To solve this problem, we first need to look at the numbers at the bottom of the exponents, which are called bases. These are 3 and 81.
Our goal is to make the bases the same on both sides of the equation.
We need to find out how 81 can be made by multiplying 3 by itself.
Let's multiply 3 by itself step-by-step:
$$3 \times 3 = 9$$
$$9 \times 3 = 27$$
$$27 \times 3 = 81$$
We found that 3 multiplied by itself 4 times results in 81. We can write this as $$3^4 = 81$$.

**step2** Rewriting the equation with a common base

Now that we know $$81 = 3^4$$, we can substitute $$3^4$$ for 81 in our original equation.
The equation becomes $$3^{2y-2} = (3^4)^{2y+1}$$.
When a number with an exponent is raised to another exponent, we multiply the exponents together. This is like a rule that says if you have $$(A^B)^C$$, it means $$A^{B \times C}$$.
So, $$(3^4)^{2y+1}$$ means $$3^{4 \times (2y+1)}$$.
Next, we need to multiply 4 by each part inside the parenthesis $$(2y+1)$$:
$$4 \times 2y = 8y$$
$$4 \times 1 = 4$$
So, the exponent $$4 \times (2y+1)$$ simplifies to $$8y+4$$.
Now, our equation looks like this: $$3^{2y-2} = 3^{8y+4}$$.

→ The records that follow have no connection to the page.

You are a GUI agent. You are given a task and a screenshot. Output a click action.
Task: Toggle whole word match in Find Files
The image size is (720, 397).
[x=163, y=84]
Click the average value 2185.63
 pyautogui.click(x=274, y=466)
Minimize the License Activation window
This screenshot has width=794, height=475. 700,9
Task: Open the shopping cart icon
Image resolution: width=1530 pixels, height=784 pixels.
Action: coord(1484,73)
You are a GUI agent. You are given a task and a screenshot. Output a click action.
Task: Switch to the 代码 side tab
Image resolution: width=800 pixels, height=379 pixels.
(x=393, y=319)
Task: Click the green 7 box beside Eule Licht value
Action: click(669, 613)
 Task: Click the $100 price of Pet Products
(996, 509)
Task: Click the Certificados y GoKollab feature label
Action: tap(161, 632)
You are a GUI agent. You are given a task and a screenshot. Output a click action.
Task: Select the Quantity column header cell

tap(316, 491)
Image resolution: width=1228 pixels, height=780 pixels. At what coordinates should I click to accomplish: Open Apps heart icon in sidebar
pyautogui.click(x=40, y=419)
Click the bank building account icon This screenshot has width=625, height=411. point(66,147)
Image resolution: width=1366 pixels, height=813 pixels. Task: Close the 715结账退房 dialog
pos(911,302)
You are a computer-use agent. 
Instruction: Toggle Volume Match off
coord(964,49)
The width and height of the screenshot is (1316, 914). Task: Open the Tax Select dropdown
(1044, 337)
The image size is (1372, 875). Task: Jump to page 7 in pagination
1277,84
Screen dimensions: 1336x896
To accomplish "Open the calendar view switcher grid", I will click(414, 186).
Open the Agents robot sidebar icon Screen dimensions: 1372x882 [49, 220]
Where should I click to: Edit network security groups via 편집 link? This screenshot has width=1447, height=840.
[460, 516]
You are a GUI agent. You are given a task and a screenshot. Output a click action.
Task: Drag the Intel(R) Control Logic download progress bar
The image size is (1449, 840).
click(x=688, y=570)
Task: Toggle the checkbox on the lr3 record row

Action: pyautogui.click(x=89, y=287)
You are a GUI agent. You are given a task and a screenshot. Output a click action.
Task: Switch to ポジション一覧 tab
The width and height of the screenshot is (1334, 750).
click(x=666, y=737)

**step3** Comparing the exponents

When we have two expressions that are equal, and they both have the same base, it means that their exponents must also be equal.
Since both sides of our equation have a base of 3, their exponents must be the same.
So, we can write a new equality using only the exponents:
$$2y-2 = 8y+4$$.

**step4** Finding the value of 'y' by testing numbers

We need to find a number for 'y' that makes the expression $$2y-2$$ exactly equal to the expression $$8y+4$$. We can try different numbers for 'y' to see which one works.
Let's start by trying 'y = 0':
On the left side: $$2 \times 0 - 2 = 0 - 2 = -2$$
On the right side: $$8 \times 0 + 4 = 0 + 4 = 4$$
Since -2 is not equal to 4, 'y = 0' is not the correct number.
Let's try 'y = -1':
On the left side: $$2 \times (-1) - 2$$. This means we have two groups of -1, which is -2. Then we subtract 2 more. So, $$-2 - 2 = -4$$.
On the right side: $$8 \times (-1) + 4$$. This means we have eight groups of -1, which is -8. Then we add 4. So, $$-8 + 4 = -4$$.
Since the left side ($$-4$$) is equal to the right side ($$-4$$), we have found the correct number for 'y'.
Therefore, the solution to the equation is $$y = -1$$.